= Exercise brief =
The answer is to be an exact copy of the lines below running from the line with "Screen dimensions: 1280x800" down to the line with "Task: Click step 1 circle Lựa chọn từ khóa", both ends included, and nothing more.

= Records for the task =
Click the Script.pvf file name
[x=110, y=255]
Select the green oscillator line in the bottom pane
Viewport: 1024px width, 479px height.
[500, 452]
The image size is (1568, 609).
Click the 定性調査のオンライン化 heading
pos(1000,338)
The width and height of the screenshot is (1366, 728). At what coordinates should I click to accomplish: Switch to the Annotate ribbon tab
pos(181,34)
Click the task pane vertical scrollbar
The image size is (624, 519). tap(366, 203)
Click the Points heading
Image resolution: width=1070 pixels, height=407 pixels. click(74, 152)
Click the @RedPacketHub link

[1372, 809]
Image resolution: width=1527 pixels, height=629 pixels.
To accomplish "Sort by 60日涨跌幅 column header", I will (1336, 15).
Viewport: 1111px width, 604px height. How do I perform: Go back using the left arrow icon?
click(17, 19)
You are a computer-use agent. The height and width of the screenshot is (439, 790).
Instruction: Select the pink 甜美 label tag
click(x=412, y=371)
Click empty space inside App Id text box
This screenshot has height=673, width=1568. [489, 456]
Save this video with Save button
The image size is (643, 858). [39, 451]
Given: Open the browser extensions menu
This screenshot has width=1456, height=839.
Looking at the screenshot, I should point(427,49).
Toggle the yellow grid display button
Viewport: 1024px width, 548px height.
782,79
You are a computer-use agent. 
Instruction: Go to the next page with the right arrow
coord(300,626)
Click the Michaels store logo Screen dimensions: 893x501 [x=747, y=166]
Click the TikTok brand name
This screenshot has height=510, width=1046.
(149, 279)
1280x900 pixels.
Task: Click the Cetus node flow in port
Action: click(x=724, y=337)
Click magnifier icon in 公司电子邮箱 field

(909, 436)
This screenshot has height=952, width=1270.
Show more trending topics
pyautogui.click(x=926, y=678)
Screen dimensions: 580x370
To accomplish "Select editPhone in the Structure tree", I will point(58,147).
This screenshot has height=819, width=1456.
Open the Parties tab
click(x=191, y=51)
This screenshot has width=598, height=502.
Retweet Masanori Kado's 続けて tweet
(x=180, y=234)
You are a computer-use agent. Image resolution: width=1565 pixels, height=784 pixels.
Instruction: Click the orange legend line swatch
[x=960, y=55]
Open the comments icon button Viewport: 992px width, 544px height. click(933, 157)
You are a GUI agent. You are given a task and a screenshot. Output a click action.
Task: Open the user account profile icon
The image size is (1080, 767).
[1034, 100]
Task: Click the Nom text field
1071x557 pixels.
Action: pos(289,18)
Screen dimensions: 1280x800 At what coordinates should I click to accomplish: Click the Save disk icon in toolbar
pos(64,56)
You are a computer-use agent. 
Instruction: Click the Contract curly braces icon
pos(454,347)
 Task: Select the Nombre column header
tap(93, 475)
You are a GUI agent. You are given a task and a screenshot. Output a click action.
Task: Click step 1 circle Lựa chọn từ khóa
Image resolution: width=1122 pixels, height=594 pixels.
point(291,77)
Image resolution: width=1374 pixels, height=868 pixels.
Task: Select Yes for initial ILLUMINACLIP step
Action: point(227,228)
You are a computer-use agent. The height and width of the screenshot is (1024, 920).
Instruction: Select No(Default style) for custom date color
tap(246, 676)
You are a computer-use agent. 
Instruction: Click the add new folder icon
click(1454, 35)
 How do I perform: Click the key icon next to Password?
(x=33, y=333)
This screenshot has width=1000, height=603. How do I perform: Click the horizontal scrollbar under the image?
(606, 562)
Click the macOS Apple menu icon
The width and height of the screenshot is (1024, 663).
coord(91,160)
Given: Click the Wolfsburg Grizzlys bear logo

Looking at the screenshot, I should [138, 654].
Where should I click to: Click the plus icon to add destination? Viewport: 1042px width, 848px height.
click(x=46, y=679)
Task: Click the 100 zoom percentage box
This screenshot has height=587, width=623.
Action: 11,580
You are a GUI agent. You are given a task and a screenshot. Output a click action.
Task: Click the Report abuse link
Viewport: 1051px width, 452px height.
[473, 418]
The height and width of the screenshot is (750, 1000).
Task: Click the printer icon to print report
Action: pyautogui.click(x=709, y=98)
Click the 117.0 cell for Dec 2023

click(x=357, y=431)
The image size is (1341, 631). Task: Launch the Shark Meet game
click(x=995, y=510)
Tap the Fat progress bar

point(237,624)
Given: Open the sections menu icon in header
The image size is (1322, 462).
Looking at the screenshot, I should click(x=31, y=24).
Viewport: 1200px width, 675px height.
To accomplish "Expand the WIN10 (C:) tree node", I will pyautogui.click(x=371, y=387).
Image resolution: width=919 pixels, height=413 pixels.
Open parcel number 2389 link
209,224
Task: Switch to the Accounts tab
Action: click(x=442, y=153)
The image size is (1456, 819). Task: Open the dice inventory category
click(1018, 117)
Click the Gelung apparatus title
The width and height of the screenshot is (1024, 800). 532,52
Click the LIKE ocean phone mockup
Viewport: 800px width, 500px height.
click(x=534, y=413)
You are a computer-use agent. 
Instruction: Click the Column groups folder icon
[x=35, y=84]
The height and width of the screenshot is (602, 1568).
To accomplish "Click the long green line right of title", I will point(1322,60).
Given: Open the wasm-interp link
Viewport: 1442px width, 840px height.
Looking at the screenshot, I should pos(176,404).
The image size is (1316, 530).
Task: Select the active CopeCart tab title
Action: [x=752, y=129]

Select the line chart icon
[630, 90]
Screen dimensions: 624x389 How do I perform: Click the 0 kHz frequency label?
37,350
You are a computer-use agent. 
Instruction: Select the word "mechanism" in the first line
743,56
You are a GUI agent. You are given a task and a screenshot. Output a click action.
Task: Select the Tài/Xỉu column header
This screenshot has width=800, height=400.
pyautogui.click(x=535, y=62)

= Task response =
Screen dimensions: 1280x800 At what coordinates should I click to accomplish: Click the Save disk icon in toolbar
pos(64,56)
You are a computer-use agent. 
Instruction: Click the Contract curly braces icon
pos(454,347)
 Task: Select the Nombre column header
tap(93, 475)
You are a GUI agent. You are given a task and a screenshot. Output a click action.
Task: Click step 1 circle Lựa chọn từ khóa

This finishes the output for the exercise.